* Document source
'''
Jeudi 17/12/2020

L’ordonnance en date du 2 décembre dernier proroge les règles exceptionnelles mises en place le 25 mars 2020 sur les assemblées générales. Mais pas seulement. Son contenu a été adapté sur trois points afin de : 

  • Resserrer la possibilité d’organiser une assemblée générale à huis clos ;
  • Renforcer les droits des actionnaires lorsque ces dernières ont lieu à huis clos ;
  • Faciliter l’adoption à distance des décisions relevant de la compétence des assemblées.

Entretien avec Jean-Philippe Roulet, Directeur Contenus Gouvernance à Institut Français des Administrateurs (IFA)

  • Que retenir de cette nouvelle ordonnance ?  

– Les pouvoirs publics ont complété l’ordonnance du 25 mars dernier sur différents points intéressants, à commencer par les conditions pour tenir une assemblée générale (AG) à huis clos. Ils ont resserré cette possibilité. Cette fois, outre les mesures sanitaires interdisant à la date de convocation et de réunion, les rassemblements, il faudra que ces mesures soient telles que l’on ne puisse pas concrètement réunir physiquement les actionnaires. L’ordonnance anticipe la sortie de la situation sanitaire exceptionnelle. Elle rappelle le droit fondamental des actionnaires de se réunir, d’échanger, de débattre, de poser des questions, d’introduire, le cas échéant, des projets de résolutions, et, enfin, de voter physiquement dans un lieu fixé à l’avance. On s’en félicite. Les droits des actionnaires doivent être préservés même dans une situation exceptionnelle.

  • Très concrètement, qu’est-ce qui va changer en 2021 ? 

– Les pouvoirs publics ont appris de l’expérience 2020 et entendu certaines critiques formulées. Les assemblées générales 2021 des sociétés cotées doivent désormais être retransmises en direct. Les retardataires disposeront toujours de la possibilité de la regarder en différé.

Côté participation, les émetteurs vont devoir mettre en place un espace en ligne dédié qui recense les questions écrites reçues et les réponses apportées par le conseil. C’était déjà possible l’an dernier, mais pas toujours mis en œuvre à défaut de règles contraignantes.

Par ailleurs, face à l’incertitude qui demeure, l’ordonnance facilite le passage du présentiel au huis clos et inversement. Son application s’étend jusqu’au 1er avril, ce qui permet de donner un horizon pour la préparation des assemblées générales 2021 : arrêté des comptes en début d’année puis convocation de l’assemblée générale en mars… Ce régime d’exception pourrait même, par décret en Conseil d’État, s’appliquer jusqu’au 31 juillet maximum, soit la fin de la saison des assemblées générales. Les émetteurs ont ainsi à leur disposition de la flexibilité, de la visibilité. Ils peuvent se projeter.

« Nous attendons du décret des précisions sur la constitution du bureau »
'''
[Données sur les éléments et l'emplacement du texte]
'''
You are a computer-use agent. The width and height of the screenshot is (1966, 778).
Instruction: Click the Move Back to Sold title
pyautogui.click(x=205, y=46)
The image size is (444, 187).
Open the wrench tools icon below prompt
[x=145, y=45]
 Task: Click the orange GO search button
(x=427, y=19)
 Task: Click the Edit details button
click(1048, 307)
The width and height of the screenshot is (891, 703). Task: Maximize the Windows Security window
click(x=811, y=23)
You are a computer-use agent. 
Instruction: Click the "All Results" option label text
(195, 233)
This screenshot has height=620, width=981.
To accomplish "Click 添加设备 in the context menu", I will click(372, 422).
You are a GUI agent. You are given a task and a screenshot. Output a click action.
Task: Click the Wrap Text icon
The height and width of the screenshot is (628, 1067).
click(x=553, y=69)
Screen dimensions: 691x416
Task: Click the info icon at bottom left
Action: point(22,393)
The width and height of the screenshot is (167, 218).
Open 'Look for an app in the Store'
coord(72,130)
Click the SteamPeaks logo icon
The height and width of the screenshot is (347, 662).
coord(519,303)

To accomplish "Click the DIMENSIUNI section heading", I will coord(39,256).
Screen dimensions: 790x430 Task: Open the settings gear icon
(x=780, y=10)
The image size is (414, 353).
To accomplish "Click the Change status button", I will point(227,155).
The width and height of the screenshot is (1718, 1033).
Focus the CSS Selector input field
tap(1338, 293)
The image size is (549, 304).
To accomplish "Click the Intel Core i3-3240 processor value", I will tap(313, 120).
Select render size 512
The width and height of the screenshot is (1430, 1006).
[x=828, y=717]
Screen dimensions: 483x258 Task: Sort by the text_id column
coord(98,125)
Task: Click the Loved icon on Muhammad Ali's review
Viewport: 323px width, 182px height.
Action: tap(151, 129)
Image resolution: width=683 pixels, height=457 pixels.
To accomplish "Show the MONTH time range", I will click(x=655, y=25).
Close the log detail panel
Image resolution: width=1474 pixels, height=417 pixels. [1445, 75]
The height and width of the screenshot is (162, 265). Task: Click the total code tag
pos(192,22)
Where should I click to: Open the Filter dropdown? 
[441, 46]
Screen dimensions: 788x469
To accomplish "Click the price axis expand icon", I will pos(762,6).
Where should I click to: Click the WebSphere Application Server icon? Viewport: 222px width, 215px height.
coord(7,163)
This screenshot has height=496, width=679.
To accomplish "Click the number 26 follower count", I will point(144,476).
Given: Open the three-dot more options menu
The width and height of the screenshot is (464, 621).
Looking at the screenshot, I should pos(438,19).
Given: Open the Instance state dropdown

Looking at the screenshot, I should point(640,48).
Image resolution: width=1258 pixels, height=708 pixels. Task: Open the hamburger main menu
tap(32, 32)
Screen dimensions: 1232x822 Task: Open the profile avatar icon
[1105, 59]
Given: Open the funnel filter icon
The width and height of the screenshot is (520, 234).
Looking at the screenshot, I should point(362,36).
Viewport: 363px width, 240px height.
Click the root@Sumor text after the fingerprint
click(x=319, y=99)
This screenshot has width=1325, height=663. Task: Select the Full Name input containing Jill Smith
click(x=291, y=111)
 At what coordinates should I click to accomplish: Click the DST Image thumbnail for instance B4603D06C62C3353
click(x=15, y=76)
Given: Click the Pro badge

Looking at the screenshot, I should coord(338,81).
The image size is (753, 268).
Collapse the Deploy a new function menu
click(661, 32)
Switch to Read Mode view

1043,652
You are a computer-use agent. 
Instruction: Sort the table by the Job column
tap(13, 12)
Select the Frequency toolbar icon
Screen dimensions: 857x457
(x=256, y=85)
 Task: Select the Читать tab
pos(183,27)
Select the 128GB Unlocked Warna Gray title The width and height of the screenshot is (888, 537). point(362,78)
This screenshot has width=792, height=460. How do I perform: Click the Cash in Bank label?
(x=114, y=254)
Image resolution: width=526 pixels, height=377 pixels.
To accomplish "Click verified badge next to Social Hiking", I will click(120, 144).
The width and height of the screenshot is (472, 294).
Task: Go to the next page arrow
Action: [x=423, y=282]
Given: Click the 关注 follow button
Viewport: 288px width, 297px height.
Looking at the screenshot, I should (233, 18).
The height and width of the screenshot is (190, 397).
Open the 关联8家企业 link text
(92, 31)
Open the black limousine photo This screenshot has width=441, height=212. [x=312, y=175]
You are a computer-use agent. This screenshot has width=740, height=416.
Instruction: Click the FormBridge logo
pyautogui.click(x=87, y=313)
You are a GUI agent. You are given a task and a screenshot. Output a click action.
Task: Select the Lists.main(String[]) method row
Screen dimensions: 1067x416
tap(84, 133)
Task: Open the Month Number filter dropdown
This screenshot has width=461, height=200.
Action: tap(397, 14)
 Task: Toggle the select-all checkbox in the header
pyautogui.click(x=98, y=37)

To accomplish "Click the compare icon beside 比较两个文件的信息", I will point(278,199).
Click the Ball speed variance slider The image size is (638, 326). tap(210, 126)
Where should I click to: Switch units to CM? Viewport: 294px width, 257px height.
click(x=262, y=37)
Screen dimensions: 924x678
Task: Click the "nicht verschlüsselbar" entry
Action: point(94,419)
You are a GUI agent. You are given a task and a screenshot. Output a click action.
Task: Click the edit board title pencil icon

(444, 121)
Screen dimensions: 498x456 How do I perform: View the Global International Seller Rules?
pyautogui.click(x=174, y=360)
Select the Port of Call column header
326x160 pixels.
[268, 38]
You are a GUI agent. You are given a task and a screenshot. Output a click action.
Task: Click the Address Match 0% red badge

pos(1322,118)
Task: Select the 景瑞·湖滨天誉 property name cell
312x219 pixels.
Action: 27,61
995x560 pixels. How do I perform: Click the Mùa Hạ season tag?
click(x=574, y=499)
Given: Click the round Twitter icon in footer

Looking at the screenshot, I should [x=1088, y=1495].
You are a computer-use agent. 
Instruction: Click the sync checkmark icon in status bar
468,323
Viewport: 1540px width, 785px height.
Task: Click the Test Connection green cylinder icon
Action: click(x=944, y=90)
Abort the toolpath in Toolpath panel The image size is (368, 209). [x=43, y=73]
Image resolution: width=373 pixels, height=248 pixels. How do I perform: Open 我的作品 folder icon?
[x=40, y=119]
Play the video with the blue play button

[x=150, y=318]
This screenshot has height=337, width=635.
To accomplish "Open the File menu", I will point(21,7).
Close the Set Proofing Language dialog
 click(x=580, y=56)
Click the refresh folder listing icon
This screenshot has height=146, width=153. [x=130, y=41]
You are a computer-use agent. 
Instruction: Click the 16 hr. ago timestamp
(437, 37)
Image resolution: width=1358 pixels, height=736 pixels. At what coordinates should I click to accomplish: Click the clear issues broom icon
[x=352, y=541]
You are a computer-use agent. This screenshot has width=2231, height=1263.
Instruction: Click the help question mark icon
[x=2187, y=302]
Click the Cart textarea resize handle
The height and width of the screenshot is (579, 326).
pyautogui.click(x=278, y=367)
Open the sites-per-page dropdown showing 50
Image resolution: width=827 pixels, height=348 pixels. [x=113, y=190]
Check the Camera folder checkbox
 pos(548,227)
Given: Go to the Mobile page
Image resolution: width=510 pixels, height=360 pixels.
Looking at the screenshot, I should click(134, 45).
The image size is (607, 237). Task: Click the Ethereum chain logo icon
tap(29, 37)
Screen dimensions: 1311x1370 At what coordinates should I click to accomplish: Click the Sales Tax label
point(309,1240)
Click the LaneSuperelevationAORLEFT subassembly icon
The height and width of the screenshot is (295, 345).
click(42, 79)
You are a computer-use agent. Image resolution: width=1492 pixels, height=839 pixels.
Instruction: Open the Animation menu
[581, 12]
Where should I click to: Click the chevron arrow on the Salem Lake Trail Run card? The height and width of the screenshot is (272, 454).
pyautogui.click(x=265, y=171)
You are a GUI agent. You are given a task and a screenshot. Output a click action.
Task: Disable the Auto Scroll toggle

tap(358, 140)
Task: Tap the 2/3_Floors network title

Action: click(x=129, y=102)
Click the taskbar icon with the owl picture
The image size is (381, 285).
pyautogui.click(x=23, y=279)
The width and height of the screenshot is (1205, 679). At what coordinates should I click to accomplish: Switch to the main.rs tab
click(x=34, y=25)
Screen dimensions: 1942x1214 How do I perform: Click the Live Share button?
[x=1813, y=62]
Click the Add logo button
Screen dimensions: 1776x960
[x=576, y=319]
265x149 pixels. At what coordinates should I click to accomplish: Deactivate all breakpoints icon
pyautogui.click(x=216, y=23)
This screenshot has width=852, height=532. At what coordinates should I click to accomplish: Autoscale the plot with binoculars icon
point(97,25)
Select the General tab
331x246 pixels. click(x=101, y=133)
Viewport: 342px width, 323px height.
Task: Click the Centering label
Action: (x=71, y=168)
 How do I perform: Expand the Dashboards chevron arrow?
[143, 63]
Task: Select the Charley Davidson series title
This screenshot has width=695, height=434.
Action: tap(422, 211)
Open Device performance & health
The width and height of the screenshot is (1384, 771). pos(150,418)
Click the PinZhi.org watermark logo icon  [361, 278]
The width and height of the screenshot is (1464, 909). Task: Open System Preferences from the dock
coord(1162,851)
'''
* Énoncé du problème
Recopiez à l'identique le passage de l'article sur les assemblées générales qui va de « Côté participation, les » à « peuvent se projeter. ». Ces entrées n'ont aucun lien avec l'article sur les assemblées générales.

* Solution du problème
Côté participation, les émetteurs vont devoir mettre en place un espace en ligne dédié qui recense les questions écrites reçues et les réponses apportées par le conseil. C’était déjà possible l’an dernier, mais pas toujours mis en œuvre à défaut de règles contraignantes.

Par ailleurs, face à l’incertitude qui demeure, l’ordonnance facilite le passage du présentiel au huis clos et inversement. Son application s’étend jusqu’au 1er avril, ce qui permet de donner un horizon pour la préparation des assemblées générales 2021 : arrêté des comptes en début d’année puis convocation de l’assemblée générale en mars… Ce régime d’exception pourrait même, par décret en Conseil d’État, s’appliquer jusqu’au 31 juillet maximum, soit la fin de la saison des assemblées générales. Les émetteurs ont ainsi à leur disposition de la flexibilité, de la visibilité. Ils peuvent se projeter.